Background to the Crisis

The mid-1970s were a volatile period in international terrorism. Hijackings and hostage-taking had become preferred tactics for groups seeking to publicize their political causes. On June 27, 1976, these tensions erupted into one of the most dramatic hostage crises of the era when Air France Flight 139, an Airbus A300B4, departed from Tel Aviv’s Ben Gurion Airport bound for Paris via Athens. Onboard were 248 passengers and a crew of 12. The flight’s routine layover in Athens proved fateful: four hijackers—two Palestinians from the Popular Front for the Liberation of Palestine – External Operations (PFLP-EO) and two Germans from the Revolutionary Cells—boarded the plane. Shortly after takeoff, they seized control, diverting the aircraft southward toward central Africa.

The Hijackers’ Demands

The lead hijacker, Wilfried Böse, a German, and his fellow militants announced that they would release all non-Israeli hostages. They demanded the release of 53 Palestinian and pro-Palestinian prisoners held in Israel, as well as militants imprisoned in Kenya, France, Switzerland, and West Germany. If their conditions were not met by a July 1 deadline, they threatened to blow up the aircraft with the remaining hostages—mostly Israelis and Jews—onboard. The plane ultimately landed at Entebbe Airport in Uganda, where they were welcomed by the regime of Idi Amin, then-president of Uganda. Amin, despite public posturing as a mediator, provided logistical support to the hijackers, including extra troops to guard the terminal.

Diplomatic Dead End

Israel’s immediate response was to open diplomatic channels. Prime Minister Yitzhak Rabin’s government faced a nightmare scenario: negotiate with terrorists and set a dangerous precedent—or refuse and risk mass casualties. Early negotiations through the Kenyan and French governments made little headway. The hijackers extended their deadline to July 4, possibly expecting Israel to cave. Meanwhile, Israeli intelligence—Mossad—scrambled to gather actionable information. They pieced together the layout of the old terminal at Entebbe, the number of guards, and critical details about the hijackers’ routines. One vital source came from Ugandan dissidents and even a former Israeli security consultant who had worked in Uganda and could provide schematic diagrams of the terminal building.

The Calculus of a Rescue

As the new deadline approached, the Israeli cabinet debated two options: accept the hijackers’ terms (which would have freed hundreds of imprisoned militants and rewarded terrorism) or launch a long-range military raid.

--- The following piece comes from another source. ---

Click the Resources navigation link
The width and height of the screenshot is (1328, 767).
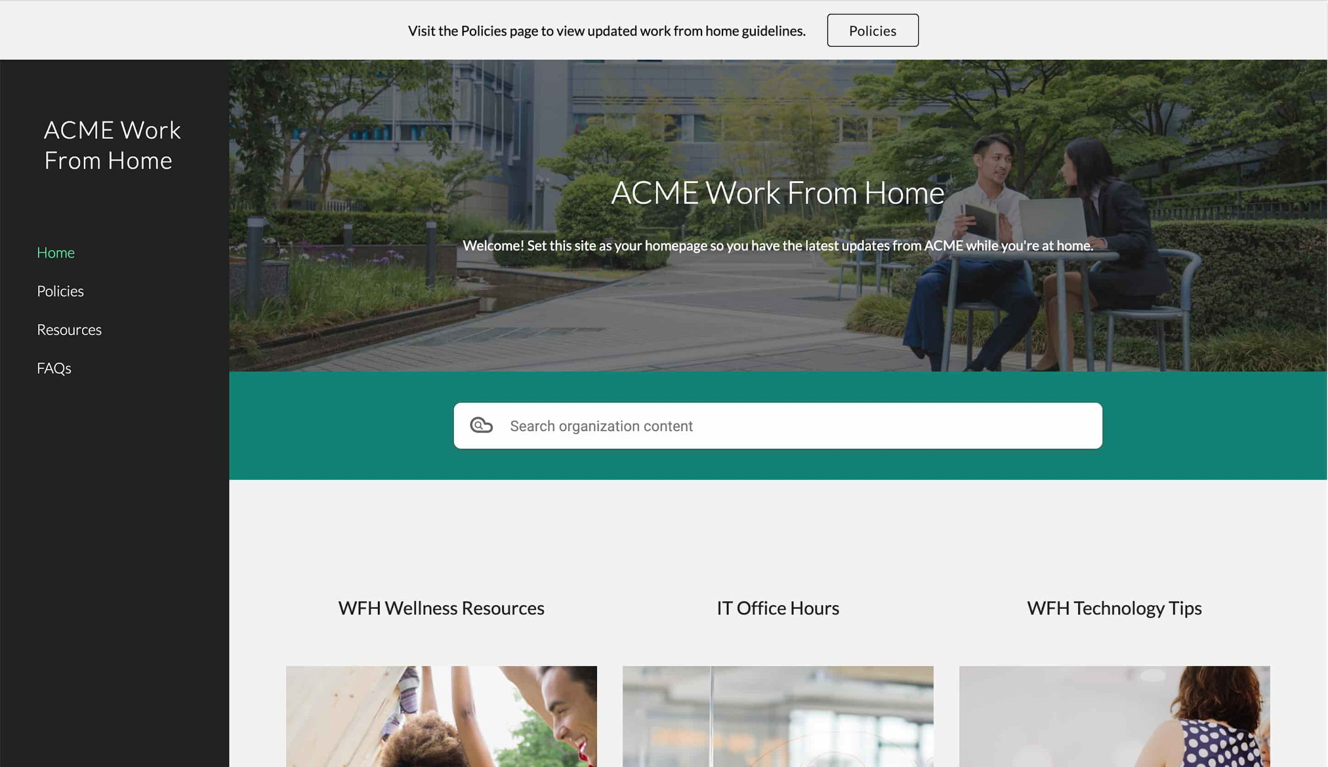pos(68,330)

The distance—over 4,000 kilometers round-trip—presented staggering logistical hurdles. Refueling en route was impossible without foreign cooperation. Kenya, although officially neutral, secretly allowed Israeli aircraft to refuel at Nairobi’s Jomo Kenyatta International Airport. That quiet agreement would prove decisive. On July 3, Rabin and Defense Minister Shimon Peres gave the green light to a plan codenamed Operation Thunderbolt (later popularly known as Operation Entebbe). The Israeli Defense Forces (IDF) assigned the mission to Sayeret Matkal, the elite special forces unit, along with paratroopers and Golani infantry for perimeter security.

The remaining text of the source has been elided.